### WORK TO BE COMPLETED:
Print, without alteration, the lines that extend from the one holding "Given: Apply the telemetry setting" to the final line of the listing below.

### DATA RECORDS:
____

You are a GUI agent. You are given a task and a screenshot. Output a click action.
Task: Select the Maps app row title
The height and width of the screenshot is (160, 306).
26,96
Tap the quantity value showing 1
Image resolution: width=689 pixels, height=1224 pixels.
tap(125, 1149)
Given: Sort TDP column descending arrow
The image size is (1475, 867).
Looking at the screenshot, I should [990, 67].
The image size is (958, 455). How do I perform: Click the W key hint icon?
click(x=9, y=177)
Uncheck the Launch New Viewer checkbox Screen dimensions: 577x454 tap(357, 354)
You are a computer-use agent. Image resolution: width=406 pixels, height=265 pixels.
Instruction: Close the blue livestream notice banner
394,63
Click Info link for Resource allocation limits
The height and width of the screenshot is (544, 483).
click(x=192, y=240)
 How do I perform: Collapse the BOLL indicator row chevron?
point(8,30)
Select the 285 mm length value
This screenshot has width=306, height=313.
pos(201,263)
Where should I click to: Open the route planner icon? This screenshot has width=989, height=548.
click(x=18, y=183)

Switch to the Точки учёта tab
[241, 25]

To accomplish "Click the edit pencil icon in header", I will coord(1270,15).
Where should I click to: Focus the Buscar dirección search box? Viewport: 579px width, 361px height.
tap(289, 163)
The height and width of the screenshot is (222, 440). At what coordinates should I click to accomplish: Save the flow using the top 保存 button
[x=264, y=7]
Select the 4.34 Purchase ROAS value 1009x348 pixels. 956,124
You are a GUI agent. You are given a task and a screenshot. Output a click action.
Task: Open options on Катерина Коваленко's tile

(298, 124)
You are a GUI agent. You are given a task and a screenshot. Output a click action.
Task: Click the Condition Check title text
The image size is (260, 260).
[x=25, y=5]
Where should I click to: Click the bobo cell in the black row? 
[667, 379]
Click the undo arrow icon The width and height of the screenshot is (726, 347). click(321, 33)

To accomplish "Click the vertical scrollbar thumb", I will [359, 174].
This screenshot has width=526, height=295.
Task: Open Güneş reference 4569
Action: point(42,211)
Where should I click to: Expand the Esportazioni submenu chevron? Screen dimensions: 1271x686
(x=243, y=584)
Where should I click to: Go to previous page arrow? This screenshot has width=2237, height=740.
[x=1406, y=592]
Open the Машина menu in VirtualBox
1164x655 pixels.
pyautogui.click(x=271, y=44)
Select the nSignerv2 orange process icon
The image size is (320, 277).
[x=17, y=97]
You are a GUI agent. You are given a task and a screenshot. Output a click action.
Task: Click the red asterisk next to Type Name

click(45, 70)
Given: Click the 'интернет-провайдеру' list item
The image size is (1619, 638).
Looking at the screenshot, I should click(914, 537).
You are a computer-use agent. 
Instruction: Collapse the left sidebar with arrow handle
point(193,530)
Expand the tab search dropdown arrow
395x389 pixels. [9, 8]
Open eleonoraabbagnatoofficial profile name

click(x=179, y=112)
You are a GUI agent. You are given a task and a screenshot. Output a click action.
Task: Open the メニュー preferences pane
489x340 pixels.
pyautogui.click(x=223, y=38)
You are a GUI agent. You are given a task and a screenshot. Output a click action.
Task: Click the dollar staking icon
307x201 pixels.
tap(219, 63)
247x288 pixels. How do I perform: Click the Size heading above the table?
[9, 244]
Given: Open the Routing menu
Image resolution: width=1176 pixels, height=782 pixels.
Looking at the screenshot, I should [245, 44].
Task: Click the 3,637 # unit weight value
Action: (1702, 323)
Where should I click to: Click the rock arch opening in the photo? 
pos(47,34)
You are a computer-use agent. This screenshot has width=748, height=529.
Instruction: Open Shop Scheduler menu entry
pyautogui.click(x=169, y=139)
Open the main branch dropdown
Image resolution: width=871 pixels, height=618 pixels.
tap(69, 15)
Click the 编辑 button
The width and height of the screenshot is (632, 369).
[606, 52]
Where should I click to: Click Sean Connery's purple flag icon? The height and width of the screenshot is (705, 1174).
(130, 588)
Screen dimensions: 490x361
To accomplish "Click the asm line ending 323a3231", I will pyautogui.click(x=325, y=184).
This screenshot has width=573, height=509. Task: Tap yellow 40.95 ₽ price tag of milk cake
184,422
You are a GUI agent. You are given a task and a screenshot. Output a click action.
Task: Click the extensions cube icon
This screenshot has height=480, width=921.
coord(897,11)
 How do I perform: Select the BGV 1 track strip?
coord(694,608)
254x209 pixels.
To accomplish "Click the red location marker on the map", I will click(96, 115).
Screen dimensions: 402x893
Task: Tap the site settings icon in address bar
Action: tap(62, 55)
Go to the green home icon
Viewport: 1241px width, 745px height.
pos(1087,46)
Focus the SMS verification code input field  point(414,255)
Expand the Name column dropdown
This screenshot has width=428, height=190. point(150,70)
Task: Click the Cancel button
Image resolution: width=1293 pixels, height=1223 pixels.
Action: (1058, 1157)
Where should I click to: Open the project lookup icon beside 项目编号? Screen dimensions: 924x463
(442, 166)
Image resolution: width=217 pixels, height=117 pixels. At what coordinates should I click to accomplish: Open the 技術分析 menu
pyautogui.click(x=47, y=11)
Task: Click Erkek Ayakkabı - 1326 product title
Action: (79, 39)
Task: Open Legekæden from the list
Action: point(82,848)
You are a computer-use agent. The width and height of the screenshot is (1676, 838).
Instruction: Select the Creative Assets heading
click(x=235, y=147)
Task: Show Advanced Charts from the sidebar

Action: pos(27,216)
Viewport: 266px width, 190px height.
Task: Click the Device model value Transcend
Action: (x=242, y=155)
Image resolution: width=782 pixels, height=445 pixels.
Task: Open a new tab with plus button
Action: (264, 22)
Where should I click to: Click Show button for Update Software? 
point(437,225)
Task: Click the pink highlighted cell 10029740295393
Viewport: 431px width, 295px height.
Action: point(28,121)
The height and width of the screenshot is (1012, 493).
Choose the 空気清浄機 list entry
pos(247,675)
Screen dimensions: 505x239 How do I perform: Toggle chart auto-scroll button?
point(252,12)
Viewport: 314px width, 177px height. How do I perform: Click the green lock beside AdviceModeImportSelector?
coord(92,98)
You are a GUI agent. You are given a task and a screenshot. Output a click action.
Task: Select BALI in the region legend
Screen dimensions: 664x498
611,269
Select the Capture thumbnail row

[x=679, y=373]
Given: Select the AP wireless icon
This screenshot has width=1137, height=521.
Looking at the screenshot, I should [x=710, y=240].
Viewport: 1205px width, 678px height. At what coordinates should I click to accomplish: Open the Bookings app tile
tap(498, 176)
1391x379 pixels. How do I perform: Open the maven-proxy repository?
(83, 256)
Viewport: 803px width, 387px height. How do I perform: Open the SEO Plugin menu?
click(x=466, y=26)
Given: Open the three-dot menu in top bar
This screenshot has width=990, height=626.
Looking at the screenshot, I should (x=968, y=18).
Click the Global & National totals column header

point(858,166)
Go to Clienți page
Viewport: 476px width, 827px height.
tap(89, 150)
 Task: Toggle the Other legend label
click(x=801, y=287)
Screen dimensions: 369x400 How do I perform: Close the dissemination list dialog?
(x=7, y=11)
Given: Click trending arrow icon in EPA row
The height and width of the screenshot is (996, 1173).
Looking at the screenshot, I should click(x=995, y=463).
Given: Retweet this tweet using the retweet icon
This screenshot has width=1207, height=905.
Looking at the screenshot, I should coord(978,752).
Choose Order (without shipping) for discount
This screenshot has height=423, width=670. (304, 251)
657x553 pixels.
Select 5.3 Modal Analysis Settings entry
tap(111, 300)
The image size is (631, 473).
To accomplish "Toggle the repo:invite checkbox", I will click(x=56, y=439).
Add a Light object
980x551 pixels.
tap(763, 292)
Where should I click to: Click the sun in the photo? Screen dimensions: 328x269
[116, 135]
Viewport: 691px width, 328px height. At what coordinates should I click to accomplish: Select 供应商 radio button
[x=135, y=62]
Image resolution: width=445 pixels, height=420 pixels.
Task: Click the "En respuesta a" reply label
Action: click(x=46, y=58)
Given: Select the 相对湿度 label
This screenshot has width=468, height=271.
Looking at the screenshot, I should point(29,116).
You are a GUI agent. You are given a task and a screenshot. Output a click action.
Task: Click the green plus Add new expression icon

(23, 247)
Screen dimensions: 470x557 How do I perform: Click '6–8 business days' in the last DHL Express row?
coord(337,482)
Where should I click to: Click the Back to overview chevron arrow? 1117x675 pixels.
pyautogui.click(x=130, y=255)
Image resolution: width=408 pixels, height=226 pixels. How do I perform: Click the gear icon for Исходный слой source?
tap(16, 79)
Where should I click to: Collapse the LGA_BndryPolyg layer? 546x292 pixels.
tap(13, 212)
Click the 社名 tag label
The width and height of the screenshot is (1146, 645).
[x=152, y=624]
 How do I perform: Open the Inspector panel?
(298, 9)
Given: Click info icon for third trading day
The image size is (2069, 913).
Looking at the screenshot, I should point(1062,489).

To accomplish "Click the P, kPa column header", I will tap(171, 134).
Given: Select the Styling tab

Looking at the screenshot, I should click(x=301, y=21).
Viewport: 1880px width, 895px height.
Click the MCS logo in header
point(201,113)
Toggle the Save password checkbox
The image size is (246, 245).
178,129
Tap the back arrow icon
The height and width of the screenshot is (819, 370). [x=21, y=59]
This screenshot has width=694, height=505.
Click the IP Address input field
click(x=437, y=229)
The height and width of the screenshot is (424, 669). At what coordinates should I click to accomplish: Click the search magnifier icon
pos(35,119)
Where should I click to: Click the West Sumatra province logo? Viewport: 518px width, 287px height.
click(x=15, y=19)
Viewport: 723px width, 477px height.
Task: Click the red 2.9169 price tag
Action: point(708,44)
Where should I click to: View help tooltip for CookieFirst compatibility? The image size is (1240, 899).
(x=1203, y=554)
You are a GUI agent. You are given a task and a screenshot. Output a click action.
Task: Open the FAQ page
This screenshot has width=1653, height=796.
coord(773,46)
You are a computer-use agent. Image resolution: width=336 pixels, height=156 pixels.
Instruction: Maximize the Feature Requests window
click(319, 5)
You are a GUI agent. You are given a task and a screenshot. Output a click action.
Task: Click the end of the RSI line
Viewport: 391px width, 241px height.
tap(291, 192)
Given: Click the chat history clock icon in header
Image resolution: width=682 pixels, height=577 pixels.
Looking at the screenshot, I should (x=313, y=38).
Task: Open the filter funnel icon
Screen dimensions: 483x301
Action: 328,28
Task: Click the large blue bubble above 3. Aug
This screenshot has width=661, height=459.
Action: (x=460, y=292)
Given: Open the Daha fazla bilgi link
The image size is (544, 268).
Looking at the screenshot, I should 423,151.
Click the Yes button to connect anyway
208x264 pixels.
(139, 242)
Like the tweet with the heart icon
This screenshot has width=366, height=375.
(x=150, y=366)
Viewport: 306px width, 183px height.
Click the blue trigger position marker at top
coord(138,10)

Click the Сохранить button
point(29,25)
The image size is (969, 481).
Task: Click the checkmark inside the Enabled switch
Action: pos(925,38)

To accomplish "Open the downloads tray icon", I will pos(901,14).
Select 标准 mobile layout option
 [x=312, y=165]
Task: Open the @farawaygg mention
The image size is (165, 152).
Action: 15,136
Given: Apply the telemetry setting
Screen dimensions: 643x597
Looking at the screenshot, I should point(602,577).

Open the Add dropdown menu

____

### EXERCISE ANSWER:
Given: Apply the telemetry setting
Screen dimensions: 643x597
Looking at the screenshot, I should point(602,577).

Open the Add dropdown menu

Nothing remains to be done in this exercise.